Last week, Aaron Brazell posted a blog entry about the state of the WordPress and PHP communities. At the same time, Keith Casey was in Redmond, Washington, where he was experiencing the Microsoft Web Developer’s Conference. As so often seems to happen with “Aha!” moments, both men came to pretty much the same realization at the same time: the WordPress and PHP communities need each other, but don’t do nearly enough to work with each other.
Keith made his point clear when I explained to him that I agreed with what Aaron was saying in his blog post, but that WordPress supporting PHP 4 was WordPress’ “fatal flaw.” In his…articulate way…he reminded me that WordPress existed and flourished, in spite of our attempts to attack their support for PHP 4. Their use of PHP 4 was certainly not a fatal flaw, as much as our arrogance as a community seems to be.
The one thing I hate about Keith is that he has a tendency to be right. And he was right this time.

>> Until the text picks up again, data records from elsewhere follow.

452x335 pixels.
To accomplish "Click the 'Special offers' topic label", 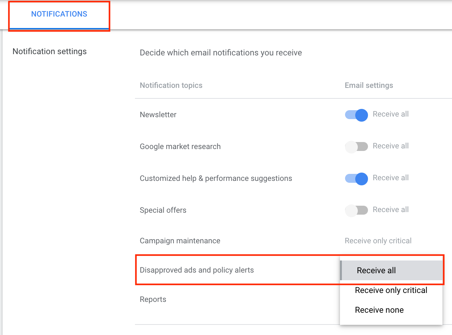I will click(163, 210).
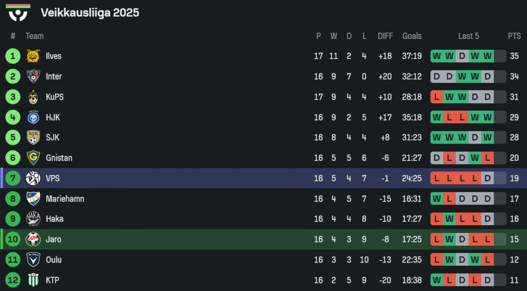Image resolution: width=527 pixels, height=291 pixels.
Task: Open the Jaro team name link
Action: point(53,239)
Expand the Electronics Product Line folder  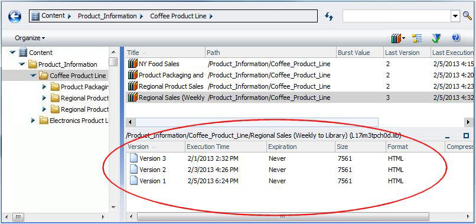(33, 121)
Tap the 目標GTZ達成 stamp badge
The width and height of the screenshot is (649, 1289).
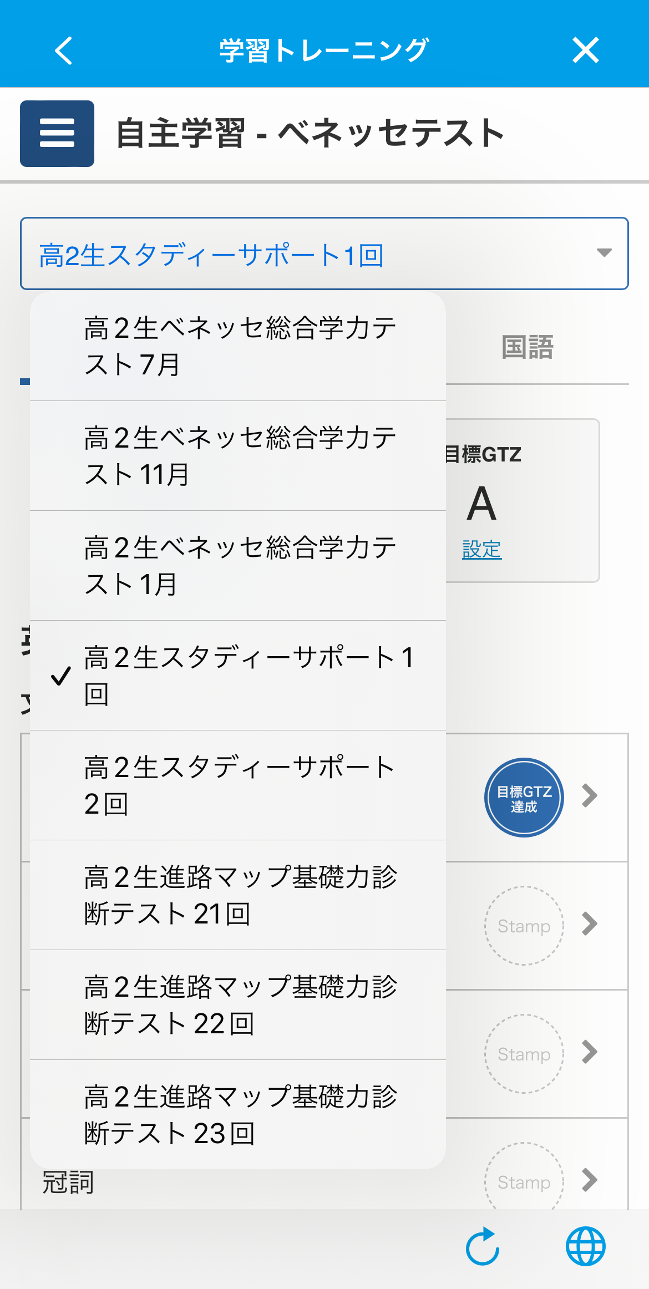pyautogui.click(x=524, y=798)
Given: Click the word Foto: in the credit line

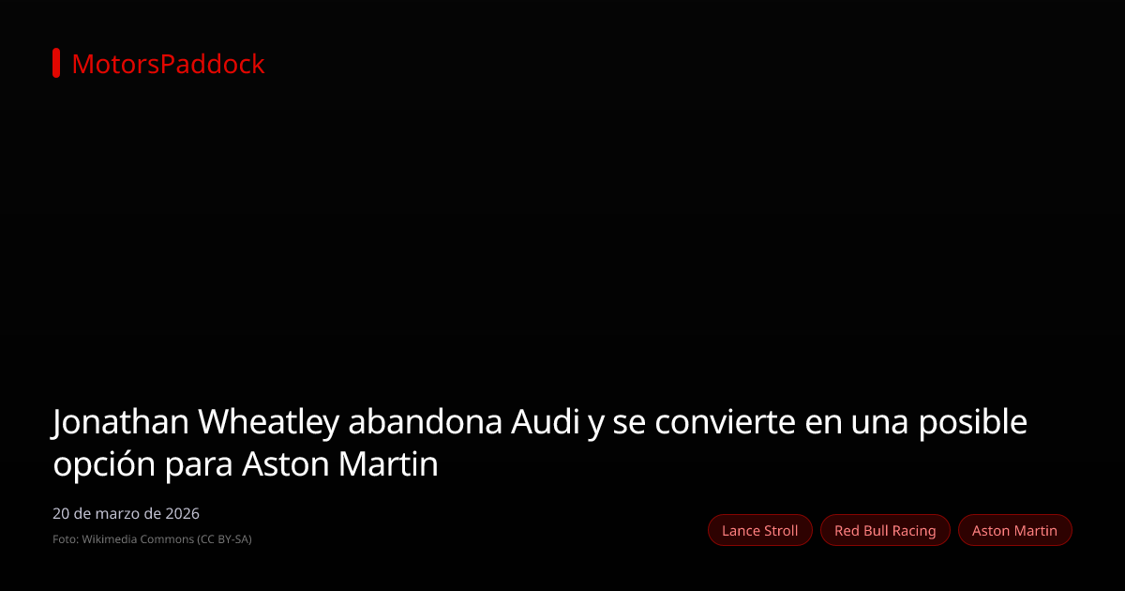Looking at the screenshot, I should (x=66, y=539).
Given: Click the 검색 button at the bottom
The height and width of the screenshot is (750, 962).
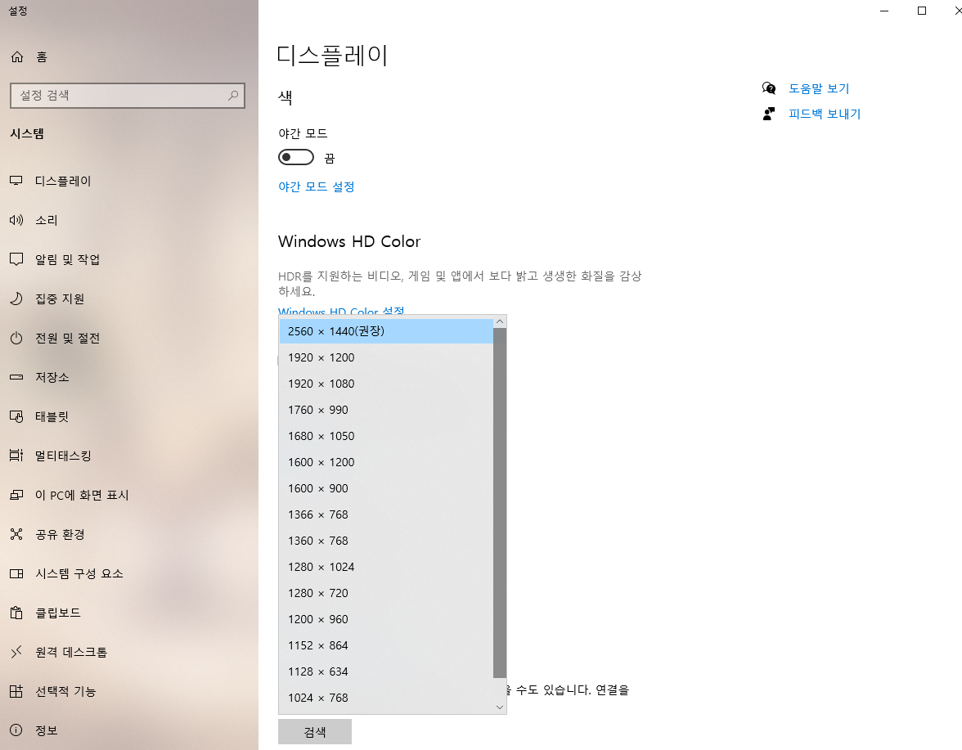Looking at the screenshot, I should tap(314, 731).
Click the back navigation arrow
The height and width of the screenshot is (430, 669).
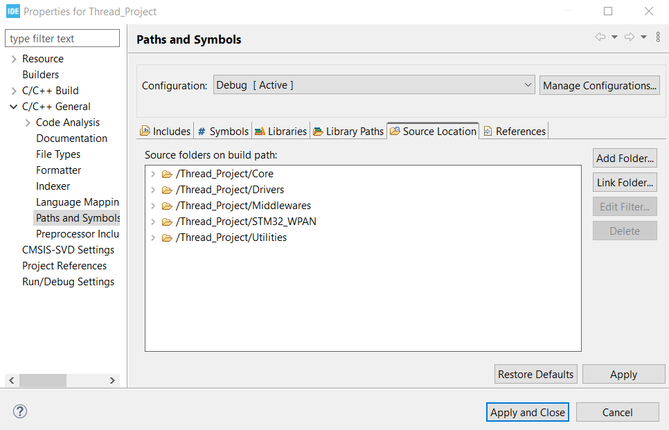click(600, 37)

The reality is that you can’t separate the success of PHP from the success of other open source tools like WordPress and Drupal. As they have flourished, so has PHP; the success of each is interconnected with the success of the others. Yet it seems that the PHP community is fond of attacking and demonizing these communities, which only serves to drive them away from the PHP language.

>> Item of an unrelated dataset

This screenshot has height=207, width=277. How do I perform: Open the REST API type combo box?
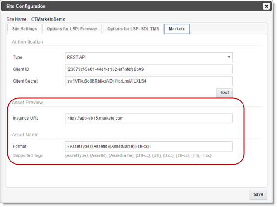[149, 57]
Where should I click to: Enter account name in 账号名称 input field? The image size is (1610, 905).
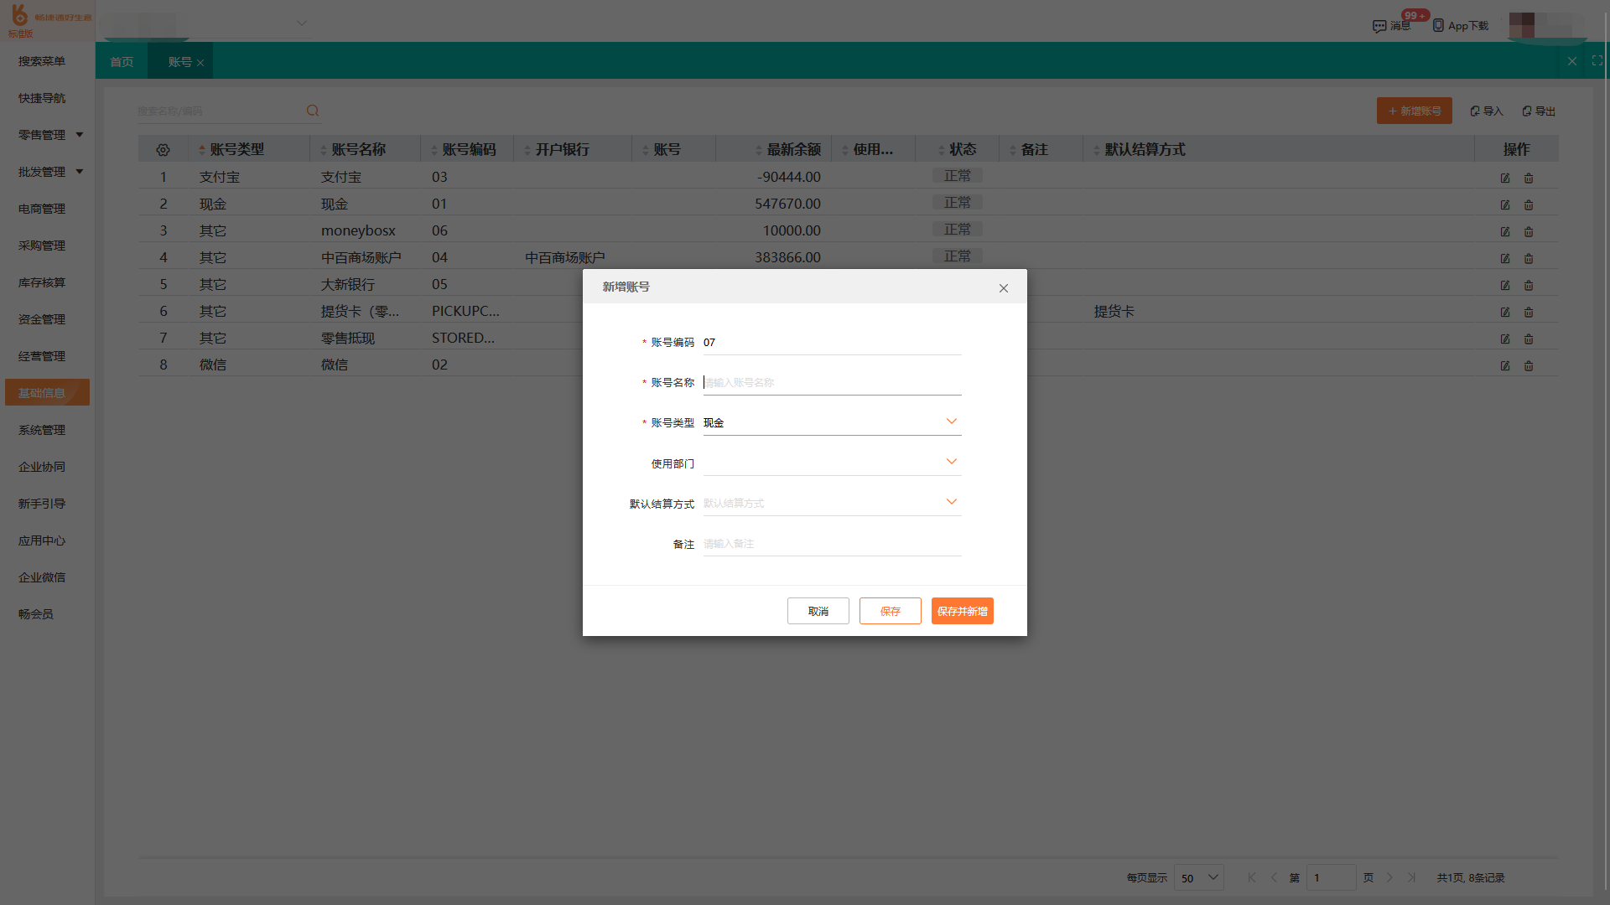tap(830, 382)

WordPress and Drupal could exist independently of PHP, if PHP didn’t exist as a language. The need was there; they would have been written in Python or Ruby on Rails, or Fortran; the language is irrelevant; the need was paramount. The fact that they were written in PHP is an accident of history, not a divine destiny. They were written in a time before PHP was widely accepted. And they were written with the tools available at that time.

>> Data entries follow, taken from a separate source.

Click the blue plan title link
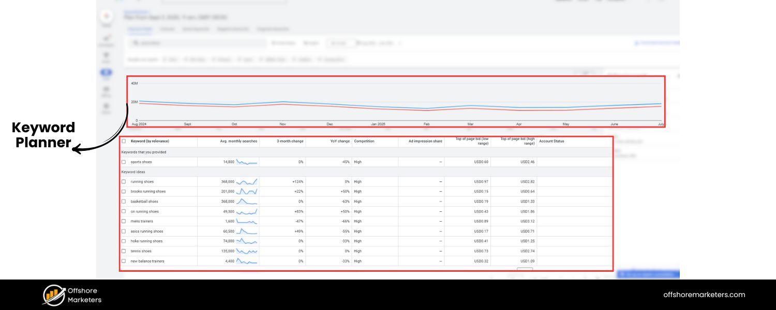Viewport: 776px width, 310px height. coord(136,11)
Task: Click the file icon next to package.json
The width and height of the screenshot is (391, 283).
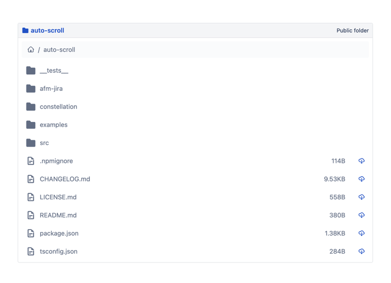Action: point(30,233)

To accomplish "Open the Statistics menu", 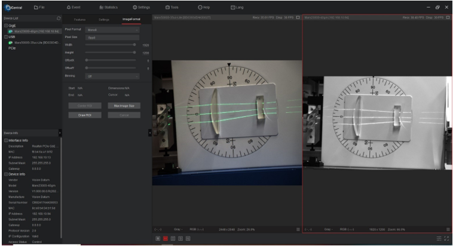I will (x=108, y=6).
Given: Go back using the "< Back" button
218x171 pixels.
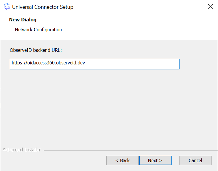Looking at the screenshot, I should click(x=122, y=160).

In short, we, as the PHP community, need to lay off. And we need to put up or shut up. Hate the fact that WordPress still supports that “dead language” of PHP 4? Write a patch. Hate that Drupal’s UI would make a geek cry out in agony? Write a patch. These are open source projects; we each can look at the source and make them better. But we should never, ever attack these projects for not conforming to our standards. Especially if we’re not improving them.
And we need to be better about interfacing with the communities that surround these projects. Each has a robust community that doesn’t identify with PHP. They don’t understand PHP, and the reasons it works the way it does. Many of them blame PHP for the troubles of the product. We need to be proactive about reaching out to these groups, and interacting with them. We need to be receptive to their needs. And we need to work with them to improve PHP overall.